Quoted passage:
ONNX Object Tracker
Category:
AddIn:
Scope:
Code Snippets:
Supports Material List:
Status Screen Widgets:
License:
Object Tracking
Object Tracking
Local
no
no
no
Standard EventIDE license
In this article:
The ONNX Object Tracker element performs automatic tracking of a selected visual object using fast ONNX Runtime models. It supports multiple object detection architectures and GPU acceleration via DirectML. During runtime, the element continuously returns the tracked object’s position, size, detection confidence, and processing time.
Introduction
The ONNX Object Tracker element enables real-time tracking of visual objects within a stimulus event. It analyzes the visual content rendered inside its viewport and detects the selected target object using a specified ONNX detection model. The element can operate in three modes:
ONNX Detection – deep learning–based object detection using an ONNX model.

What to work on: Pick up the ONNX Object Tracker article above from where it stops and carry it forward. The lines that follow are separate material with no connection to the article.

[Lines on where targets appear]

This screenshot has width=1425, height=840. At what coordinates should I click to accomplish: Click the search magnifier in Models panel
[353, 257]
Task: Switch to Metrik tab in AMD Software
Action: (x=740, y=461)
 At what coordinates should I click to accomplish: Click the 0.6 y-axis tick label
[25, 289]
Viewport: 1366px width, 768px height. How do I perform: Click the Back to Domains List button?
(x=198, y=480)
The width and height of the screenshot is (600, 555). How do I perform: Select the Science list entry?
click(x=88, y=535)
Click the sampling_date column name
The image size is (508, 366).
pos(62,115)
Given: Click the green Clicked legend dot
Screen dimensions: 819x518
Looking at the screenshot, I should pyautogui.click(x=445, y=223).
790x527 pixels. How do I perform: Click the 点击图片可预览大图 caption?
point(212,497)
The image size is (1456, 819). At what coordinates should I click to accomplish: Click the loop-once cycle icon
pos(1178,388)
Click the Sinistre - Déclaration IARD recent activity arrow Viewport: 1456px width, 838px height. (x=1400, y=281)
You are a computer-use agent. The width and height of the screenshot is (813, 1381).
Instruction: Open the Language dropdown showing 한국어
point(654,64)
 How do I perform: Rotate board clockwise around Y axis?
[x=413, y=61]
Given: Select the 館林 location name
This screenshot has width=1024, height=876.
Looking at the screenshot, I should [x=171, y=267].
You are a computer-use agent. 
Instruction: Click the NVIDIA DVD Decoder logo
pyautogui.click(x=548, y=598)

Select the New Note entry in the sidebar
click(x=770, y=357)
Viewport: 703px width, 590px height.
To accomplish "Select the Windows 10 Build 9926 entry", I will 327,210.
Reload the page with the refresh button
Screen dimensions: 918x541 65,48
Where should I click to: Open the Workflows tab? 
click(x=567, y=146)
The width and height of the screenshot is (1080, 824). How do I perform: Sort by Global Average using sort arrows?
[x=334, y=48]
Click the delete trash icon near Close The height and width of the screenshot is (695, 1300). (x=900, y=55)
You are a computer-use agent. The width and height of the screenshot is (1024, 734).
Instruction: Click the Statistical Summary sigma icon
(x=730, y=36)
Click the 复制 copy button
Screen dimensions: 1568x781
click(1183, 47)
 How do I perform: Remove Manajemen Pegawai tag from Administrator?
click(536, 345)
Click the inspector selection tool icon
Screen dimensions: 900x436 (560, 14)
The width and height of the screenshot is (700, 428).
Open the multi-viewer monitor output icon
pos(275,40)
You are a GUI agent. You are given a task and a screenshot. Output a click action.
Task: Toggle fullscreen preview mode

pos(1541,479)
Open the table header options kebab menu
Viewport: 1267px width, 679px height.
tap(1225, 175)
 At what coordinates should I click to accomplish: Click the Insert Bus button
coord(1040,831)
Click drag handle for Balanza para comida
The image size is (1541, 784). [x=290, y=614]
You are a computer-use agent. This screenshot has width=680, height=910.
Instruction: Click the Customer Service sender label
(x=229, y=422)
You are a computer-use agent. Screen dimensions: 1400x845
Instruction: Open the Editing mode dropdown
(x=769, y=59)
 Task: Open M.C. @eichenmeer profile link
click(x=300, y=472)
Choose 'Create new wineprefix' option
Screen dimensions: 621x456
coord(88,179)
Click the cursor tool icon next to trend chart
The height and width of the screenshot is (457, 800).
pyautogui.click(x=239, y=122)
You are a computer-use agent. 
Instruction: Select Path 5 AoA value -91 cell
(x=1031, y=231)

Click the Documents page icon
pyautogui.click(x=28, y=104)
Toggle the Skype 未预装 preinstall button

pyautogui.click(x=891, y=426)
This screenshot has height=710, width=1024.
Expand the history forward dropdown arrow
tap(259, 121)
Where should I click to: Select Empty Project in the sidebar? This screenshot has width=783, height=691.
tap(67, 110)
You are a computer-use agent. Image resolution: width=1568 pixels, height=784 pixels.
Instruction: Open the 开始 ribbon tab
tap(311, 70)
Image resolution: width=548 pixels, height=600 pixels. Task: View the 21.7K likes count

Answer for this exercise:
Template Matching – tracking based on a captured template image.
Hybrid – combined ONNX detection and template matching for increased robustness.
The tracker returns object position (X, Y), size (Width, Height), detection confidence (0.0–1.0), and processing time for each detection pass. These values can be used for logging, flow control, adaptive stimulus presentation, or closed-loop experimental paradigms.
GPU acceleration via DirectML can be enabled to improve inference performance on compatible hardware.
Key Features
Real-time object tracking using ONNX Runtime
Support for multiple detection models (e.g., COCO-based architectures)
Optional DirectML GPU acceleration
Hybrid tracking mode (ONNX + template matching)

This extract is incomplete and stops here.